13th May – 18th June 2023
How might we distinguish between what we experience and what we know? Various kinds of reproductive measurement –lumen, voltage, frames per second, cycles per second, pixels per inch, pounds per square inch– act to segment the continuous nature of sensory input we manage as corporeal subjects, dividing it into calculable increments. Each proportional to its counterparts. When these forms of measurement come into contact with one another however, certain disjunctures are created. Conceived of as hermetic agents, exerting a totalising influence over the domains they are assigned to govern, their interactions can be cacophonously non-relational. Or, on rarer occasions, unnervingly synchronised with one another.

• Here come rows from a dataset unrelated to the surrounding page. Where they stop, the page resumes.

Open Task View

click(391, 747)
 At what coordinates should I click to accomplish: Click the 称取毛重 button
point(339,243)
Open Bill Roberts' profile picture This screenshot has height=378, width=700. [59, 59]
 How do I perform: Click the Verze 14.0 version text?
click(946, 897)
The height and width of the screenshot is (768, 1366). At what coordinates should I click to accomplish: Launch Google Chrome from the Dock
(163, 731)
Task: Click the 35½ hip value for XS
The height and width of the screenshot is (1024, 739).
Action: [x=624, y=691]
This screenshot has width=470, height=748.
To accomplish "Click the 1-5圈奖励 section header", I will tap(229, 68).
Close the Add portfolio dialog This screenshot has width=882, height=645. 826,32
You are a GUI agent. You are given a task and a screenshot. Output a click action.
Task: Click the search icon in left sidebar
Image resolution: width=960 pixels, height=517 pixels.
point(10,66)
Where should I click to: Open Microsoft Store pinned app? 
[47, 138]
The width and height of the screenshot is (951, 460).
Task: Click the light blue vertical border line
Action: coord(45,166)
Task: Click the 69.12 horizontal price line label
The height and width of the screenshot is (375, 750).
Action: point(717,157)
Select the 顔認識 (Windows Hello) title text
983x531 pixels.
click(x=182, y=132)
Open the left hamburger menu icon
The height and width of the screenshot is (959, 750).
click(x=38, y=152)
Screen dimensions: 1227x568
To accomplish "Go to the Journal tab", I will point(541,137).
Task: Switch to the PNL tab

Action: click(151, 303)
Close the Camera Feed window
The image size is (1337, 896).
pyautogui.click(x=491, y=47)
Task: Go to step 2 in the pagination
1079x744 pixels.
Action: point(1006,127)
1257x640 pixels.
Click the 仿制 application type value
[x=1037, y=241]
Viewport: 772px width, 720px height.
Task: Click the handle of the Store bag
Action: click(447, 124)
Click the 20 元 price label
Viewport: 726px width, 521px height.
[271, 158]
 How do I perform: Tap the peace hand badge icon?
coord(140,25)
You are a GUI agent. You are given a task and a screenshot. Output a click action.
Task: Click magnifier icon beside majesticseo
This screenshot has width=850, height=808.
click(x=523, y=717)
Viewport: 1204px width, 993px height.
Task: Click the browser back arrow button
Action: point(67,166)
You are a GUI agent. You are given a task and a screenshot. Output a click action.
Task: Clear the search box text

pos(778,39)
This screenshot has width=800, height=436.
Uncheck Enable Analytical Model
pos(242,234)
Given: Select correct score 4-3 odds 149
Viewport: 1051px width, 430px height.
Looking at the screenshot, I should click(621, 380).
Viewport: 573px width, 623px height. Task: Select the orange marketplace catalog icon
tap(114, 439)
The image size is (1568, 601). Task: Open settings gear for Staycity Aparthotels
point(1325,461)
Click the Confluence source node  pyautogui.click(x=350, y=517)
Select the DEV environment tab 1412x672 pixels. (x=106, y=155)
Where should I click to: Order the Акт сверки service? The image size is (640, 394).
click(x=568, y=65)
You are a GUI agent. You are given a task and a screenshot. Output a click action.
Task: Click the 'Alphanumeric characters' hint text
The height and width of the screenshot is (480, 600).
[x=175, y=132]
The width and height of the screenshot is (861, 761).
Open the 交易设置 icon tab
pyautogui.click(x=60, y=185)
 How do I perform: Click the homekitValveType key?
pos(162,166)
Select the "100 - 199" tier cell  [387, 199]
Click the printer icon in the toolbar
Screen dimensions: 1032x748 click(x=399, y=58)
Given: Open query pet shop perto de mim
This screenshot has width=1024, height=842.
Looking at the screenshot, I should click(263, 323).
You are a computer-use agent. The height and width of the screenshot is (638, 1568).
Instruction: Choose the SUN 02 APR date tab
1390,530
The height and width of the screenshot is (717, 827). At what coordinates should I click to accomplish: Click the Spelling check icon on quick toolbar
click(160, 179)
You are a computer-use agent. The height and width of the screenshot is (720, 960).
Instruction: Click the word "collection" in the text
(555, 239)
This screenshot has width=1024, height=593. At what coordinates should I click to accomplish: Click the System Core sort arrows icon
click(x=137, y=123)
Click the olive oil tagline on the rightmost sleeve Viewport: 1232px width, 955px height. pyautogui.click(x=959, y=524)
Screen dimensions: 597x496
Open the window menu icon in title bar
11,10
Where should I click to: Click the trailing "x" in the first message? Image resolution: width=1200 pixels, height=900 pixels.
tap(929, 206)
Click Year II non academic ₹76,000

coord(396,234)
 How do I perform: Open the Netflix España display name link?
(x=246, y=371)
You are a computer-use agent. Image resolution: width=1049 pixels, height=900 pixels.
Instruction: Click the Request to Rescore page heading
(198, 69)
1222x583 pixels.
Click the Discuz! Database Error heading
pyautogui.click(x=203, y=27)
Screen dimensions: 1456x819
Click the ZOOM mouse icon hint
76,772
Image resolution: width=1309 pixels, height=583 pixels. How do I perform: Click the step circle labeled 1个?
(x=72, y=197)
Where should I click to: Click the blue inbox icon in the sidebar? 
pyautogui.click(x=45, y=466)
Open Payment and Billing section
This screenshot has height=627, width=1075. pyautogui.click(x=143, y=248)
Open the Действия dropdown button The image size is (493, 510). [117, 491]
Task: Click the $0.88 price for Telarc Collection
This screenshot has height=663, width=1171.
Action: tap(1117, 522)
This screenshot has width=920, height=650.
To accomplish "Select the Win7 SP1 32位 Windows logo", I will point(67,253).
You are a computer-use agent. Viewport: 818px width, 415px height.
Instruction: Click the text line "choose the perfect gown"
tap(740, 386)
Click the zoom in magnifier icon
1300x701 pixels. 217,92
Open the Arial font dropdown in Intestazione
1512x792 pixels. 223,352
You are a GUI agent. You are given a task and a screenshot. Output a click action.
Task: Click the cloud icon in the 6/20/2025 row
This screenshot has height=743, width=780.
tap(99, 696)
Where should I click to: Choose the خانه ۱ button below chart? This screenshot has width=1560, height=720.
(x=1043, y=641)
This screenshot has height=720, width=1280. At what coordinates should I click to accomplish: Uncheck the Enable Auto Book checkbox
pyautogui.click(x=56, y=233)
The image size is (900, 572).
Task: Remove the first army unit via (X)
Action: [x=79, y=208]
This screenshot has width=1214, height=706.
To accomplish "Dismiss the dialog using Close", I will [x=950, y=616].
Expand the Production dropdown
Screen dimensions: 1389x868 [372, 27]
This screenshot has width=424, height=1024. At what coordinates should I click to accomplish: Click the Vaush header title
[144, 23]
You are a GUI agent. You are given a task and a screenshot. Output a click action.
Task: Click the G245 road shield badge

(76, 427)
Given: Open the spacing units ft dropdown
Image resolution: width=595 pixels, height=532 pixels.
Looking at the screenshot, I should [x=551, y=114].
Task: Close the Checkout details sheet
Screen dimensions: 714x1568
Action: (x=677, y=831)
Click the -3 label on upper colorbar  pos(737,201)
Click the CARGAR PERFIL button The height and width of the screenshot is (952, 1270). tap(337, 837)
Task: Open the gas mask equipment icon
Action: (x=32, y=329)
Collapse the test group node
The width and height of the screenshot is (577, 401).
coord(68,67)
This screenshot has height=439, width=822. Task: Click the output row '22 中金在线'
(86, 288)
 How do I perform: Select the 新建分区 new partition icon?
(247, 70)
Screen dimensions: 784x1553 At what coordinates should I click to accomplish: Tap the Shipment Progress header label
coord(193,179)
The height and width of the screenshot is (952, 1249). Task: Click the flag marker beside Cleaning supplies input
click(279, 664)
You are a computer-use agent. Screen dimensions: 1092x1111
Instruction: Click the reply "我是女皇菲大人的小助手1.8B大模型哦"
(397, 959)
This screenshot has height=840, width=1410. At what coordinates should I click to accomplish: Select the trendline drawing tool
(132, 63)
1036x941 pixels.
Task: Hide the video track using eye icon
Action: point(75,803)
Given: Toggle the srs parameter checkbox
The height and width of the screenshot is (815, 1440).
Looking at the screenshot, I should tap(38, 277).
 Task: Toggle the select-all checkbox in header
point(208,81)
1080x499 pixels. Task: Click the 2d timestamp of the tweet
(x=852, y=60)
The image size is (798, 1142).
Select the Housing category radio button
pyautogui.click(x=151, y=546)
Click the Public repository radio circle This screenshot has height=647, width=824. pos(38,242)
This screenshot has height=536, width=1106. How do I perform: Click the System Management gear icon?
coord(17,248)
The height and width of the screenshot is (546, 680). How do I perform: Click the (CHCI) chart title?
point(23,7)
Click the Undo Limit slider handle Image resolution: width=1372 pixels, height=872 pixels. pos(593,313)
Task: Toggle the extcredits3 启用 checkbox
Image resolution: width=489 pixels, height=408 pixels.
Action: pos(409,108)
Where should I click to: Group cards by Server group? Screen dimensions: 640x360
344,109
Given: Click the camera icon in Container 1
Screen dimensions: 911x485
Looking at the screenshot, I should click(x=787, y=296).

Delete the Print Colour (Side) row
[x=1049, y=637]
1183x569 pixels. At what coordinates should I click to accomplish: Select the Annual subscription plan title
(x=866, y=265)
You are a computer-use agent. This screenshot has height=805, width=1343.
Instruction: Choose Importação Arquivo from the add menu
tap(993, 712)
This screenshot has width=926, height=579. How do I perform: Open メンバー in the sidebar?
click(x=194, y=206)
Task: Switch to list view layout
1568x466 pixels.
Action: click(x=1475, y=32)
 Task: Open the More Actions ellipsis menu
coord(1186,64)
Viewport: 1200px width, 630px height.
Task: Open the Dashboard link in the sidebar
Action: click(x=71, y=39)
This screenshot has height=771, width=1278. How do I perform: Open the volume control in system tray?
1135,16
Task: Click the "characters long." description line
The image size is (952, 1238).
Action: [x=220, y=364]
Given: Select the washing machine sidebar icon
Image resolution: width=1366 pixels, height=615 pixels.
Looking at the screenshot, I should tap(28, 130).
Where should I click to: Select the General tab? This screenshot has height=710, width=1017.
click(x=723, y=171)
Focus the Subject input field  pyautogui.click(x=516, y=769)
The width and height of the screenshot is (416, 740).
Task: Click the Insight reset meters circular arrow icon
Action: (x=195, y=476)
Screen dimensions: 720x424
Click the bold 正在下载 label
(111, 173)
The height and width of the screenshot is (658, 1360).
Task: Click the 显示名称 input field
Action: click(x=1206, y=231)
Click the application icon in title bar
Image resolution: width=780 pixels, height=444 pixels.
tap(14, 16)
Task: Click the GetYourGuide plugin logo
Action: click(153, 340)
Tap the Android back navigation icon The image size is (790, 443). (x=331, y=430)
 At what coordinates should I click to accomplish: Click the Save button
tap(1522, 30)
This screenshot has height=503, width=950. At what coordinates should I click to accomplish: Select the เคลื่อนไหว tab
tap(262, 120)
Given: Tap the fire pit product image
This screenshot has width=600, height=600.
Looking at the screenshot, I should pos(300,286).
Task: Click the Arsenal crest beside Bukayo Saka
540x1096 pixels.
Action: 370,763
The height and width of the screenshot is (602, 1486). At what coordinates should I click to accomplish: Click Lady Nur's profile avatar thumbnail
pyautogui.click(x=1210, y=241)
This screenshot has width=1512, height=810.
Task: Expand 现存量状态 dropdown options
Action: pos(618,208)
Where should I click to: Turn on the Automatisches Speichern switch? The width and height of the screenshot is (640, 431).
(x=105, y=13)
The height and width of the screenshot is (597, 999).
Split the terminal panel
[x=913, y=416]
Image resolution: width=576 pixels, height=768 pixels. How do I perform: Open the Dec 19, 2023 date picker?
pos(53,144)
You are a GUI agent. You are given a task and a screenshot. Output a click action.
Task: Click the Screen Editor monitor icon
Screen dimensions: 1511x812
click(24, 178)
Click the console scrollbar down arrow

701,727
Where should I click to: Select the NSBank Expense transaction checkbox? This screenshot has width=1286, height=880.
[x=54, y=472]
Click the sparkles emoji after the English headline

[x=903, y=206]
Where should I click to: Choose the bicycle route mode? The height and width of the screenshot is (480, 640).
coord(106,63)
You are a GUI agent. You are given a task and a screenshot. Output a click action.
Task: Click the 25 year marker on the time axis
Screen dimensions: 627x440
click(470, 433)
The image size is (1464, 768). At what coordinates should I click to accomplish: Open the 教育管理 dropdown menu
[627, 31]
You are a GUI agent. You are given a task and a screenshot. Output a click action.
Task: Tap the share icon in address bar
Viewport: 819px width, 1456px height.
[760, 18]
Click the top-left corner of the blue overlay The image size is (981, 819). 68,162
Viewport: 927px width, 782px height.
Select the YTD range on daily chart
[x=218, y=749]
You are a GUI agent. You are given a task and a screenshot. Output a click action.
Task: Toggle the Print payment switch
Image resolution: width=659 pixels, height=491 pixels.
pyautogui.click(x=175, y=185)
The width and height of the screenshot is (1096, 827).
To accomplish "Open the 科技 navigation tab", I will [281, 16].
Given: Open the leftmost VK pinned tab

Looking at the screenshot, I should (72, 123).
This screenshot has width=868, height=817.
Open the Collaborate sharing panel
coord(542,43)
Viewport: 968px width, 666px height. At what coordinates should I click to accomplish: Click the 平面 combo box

The often limited ability of these metrics to speak to one another creates points of friction. But these are also points of opportunity, as it is in the interstices formed between them that we might apprehend similar incompatibilities between the organic and the machinic. To situate yourself at a moment when one procedural logic comes into contact with another, so as to observe the effects, is to occupy a particular kind of extra-dimensional space. A blind spot of sorts, it is there that the unblinkingly monocular characteristic of technology –its surveillant capacity– becomes unmoored from the partial, and profoundly subjective operations through which our own sensorium permits us to navigate space.
This moment of slippage constitutes a terrain, both psychological and phenomenal, one in which these competing notions: viewpoints formed from both within and outwith ourselves, temporarily detach. For just long enough to be apprehended.
Jacob Kassay (b.1984, Buffalo, NY ) lives and works in New York.